3 minute read
COLUMN Diepgeworteld
door dr. Eward Postma, universitair docent beroepsvorming & spiritualiteit aan de PThU
Het woord ‘diepgeworteld’ wordt in mijn omgeving veel gebruikt. In haar instellingsplan afficheert de PThU zichzelf als diepgeworteld. En in mijn eigen leerstoelgroep doen we onderzoek naar ‘diepgewortelde spiritualiteit'.
Wie goed geworteld is, staat stevig. Dat klinkt er geloof ik in mee. Die valt niet zomaar om. Een beetje sneu is het wel. Want intussen verhuizen we dat het een aard heeft. Heeft een diepgewortelde theologie iets te zoeken aan de Daltonlaan waar zij ad interim is geplant? Van een vriend begreep ik dat zo ongeveer elke Utrechtse onderwijsinstelling al eens onderdak heeft gevonden op dit adres.
Wat ik mee hoor klinken is een verlangen naar kwaliteit. Wie diepgeworteld is, laaft zich niet zomaar aan om het even welke bron. Het beeld ademt kracht en volharding. Alleen bronnen die diep onder de oppervlakte liggen volstaan.We hebben het hier over diep-zinnigheid. Verlangen daarnaar. Maar er zit, zoals ik het begrijp, iets eenzijdigs aan. Dat is bijna inherent aan het denken in termen van wortels en bronnen. Die lijken in het beeld dat wordt opgeroepen immers geïsoleerd van hun omgeving. Ze staan op zichzelf. De wortels zijn belangrijker dan de grond waarin ze hun weg zoeken. En diepe bronnen, die zijn exclusief. Daar kan niet iedereen zomaar bij. Dat straalt af op alles wat diepgeworteld is.
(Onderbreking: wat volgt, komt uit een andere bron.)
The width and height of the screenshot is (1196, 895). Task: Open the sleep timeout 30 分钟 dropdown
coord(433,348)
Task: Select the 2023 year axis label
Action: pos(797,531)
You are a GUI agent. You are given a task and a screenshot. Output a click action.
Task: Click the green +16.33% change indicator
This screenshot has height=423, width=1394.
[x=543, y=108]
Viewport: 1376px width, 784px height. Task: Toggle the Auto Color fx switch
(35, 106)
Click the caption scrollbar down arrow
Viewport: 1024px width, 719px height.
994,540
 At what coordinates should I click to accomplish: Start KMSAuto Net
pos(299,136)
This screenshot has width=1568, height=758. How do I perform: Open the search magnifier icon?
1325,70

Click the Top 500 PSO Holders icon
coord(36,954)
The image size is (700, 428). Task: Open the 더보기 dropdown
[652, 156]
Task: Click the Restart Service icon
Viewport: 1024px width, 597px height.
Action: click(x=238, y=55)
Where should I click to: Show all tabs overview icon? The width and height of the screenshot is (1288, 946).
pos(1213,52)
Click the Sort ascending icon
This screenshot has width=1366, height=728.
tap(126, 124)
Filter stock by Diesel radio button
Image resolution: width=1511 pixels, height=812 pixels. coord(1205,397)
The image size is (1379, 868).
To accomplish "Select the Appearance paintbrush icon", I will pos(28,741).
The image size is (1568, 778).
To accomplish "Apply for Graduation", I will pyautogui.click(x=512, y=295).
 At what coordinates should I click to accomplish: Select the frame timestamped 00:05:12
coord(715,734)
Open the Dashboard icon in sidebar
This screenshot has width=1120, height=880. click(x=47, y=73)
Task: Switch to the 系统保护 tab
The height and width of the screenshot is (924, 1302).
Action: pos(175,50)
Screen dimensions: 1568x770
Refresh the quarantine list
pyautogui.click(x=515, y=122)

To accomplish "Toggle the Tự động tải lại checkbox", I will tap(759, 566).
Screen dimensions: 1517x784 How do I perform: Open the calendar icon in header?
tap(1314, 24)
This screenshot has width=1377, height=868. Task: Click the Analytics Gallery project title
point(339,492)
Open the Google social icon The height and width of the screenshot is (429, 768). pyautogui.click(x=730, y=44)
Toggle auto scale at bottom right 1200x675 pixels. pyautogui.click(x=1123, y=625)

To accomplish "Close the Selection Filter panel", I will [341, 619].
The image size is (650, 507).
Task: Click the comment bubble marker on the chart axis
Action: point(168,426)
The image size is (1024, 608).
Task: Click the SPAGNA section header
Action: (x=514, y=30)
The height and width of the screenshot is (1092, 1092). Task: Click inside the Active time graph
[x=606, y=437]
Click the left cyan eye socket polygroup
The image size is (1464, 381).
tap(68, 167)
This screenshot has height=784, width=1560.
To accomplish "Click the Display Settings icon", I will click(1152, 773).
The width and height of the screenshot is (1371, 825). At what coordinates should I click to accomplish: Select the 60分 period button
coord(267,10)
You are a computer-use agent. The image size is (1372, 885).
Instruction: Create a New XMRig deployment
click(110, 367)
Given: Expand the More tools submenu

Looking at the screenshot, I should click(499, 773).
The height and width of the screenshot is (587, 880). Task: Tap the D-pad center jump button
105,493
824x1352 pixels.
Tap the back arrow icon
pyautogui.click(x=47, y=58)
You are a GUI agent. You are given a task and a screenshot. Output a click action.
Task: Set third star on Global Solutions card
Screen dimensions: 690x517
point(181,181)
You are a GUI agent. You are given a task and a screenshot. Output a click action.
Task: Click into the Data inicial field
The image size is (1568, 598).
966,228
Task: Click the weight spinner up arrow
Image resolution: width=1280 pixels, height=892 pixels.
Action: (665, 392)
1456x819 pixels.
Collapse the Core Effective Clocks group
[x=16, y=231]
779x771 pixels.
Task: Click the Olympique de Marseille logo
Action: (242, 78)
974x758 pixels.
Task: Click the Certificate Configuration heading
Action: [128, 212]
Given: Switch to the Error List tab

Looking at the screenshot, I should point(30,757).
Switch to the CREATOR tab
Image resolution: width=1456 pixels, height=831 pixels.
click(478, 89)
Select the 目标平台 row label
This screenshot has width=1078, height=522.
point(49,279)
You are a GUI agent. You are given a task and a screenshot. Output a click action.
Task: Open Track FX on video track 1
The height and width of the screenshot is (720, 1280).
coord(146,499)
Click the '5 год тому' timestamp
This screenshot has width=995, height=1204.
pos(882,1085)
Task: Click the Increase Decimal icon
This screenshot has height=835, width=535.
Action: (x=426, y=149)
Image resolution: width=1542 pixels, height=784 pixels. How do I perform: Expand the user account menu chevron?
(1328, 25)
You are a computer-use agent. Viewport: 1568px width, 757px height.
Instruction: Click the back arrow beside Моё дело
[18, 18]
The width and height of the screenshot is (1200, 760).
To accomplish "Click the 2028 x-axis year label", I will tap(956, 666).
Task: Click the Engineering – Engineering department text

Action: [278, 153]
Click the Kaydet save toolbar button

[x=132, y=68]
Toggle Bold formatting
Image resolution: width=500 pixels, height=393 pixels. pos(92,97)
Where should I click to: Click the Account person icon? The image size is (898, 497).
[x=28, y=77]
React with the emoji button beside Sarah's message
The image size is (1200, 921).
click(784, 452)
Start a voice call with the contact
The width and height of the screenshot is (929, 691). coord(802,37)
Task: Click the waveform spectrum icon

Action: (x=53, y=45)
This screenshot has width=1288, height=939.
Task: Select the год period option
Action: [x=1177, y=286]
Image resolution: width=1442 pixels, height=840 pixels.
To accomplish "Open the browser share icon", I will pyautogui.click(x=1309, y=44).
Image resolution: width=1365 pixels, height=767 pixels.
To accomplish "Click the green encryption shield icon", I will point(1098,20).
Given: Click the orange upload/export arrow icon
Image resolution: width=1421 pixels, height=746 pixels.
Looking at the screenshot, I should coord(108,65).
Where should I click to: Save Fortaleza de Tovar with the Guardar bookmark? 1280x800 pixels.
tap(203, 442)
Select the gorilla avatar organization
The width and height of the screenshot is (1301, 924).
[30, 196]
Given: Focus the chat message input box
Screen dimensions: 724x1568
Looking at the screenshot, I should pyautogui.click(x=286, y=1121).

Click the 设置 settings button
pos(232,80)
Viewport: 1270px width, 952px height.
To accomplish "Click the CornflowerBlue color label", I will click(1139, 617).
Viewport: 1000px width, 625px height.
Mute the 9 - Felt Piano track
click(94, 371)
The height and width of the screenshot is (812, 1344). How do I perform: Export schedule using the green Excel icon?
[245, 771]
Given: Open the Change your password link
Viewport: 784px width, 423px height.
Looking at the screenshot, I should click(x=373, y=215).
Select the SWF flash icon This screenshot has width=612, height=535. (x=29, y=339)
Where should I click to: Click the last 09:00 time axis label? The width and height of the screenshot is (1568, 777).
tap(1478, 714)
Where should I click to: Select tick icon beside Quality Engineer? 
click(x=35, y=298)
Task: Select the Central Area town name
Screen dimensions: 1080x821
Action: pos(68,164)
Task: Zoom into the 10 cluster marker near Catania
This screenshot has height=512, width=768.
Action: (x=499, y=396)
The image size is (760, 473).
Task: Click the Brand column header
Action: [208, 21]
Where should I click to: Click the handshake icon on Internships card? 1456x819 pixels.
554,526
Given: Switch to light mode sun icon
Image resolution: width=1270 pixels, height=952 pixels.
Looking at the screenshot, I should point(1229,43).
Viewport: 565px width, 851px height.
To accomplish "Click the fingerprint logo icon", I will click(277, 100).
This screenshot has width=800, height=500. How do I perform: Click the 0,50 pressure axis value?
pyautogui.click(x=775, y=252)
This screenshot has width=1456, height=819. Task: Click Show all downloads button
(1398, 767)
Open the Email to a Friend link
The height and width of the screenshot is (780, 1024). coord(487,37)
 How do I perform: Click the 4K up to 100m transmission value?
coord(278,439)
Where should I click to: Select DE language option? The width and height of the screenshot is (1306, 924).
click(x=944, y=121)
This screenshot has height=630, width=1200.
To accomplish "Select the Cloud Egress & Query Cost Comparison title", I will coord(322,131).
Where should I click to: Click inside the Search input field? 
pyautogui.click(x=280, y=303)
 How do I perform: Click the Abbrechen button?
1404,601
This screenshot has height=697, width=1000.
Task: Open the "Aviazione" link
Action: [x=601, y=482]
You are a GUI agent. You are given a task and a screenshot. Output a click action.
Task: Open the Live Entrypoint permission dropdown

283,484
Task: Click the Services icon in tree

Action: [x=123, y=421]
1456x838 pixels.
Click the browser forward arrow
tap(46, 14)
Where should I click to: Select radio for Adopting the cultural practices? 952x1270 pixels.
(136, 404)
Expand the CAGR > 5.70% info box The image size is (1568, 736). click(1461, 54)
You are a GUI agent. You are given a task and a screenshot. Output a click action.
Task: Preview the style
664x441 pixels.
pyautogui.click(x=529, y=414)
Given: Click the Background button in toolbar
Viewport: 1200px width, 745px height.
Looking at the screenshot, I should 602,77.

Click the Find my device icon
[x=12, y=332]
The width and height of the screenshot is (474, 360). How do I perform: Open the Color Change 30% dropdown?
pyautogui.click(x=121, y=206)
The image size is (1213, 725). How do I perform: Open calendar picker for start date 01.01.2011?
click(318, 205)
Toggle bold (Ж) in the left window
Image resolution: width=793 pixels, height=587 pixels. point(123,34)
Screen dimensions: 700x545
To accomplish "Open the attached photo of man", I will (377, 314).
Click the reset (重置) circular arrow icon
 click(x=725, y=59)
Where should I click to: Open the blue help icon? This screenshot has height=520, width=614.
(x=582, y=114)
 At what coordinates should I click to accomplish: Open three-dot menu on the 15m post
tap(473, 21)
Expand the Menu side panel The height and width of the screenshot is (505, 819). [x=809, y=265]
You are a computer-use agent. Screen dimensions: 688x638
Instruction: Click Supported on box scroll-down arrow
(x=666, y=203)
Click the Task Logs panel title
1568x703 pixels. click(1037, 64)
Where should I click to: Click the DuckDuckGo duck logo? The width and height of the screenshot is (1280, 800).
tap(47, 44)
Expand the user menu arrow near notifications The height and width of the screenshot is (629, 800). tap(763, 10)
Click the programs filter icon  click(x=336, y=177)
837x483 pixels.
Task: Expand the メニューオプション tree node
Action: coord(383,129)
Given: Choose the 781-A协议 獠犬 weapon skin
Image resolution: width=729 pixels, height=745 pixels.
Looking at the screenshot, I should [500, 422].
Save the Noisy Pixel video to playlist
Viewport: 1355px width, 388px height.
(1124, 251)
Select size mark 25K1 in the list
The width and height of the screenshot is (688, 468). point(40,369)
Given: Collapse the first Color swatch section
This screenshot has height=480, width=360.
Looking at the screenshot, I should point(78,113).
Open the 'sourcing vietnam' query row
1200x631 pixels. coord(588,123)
De focus op het diepgeworteld zijn zit me niet helemaal lekker. Dat komt vast doordat we in een tijd leven waarin we, om maar goed voor de dag te komen, werkelijk alles weten te exploiteren. Maar ook dit: waar is de leefomgeving van de wortels? Mag die ook meedoen? Feitelijk loop ik te hoop tegen wat de Franse filosoof Baptiste Morizot een klassieke tegenstelling noemt: alleen natuur die voor ons aan het werk is gezet geeft ons iets. De andere natuur, die we niet als ‘bron’ hebben aangemerkt, bestaat slechts ‘voor zichzelf’ en is secundair.
Wederkerig
Morizot vraagt naar een alternatief. Een ander concept waarmee we de eenzijdigheid omzeilen en de wederkerigheid ten opzichte van een bovendien in veel opzichten gevende leefomgeving in het vizier krijgen. Er is veel meer wisselwerking dan in de focus op wortels en bronnen tot uitdrukking kan komen. En er zijn ook niet-intentionele gaven.
Is zo kijken iets voor de PThU in deze tussentijd? Op mijn eerste werkdag op de Daltonlaan viel me op dat we daar omgeven worden door andere onderwijsinstellingen, waaronder een mbo-opleiding. Is dit een ‘gevende omgeving’ voor een universiteit? Of zien we ons huidige onderkomen toch vooral als een plek die onze diepe verworteling vertraagt en belemmert?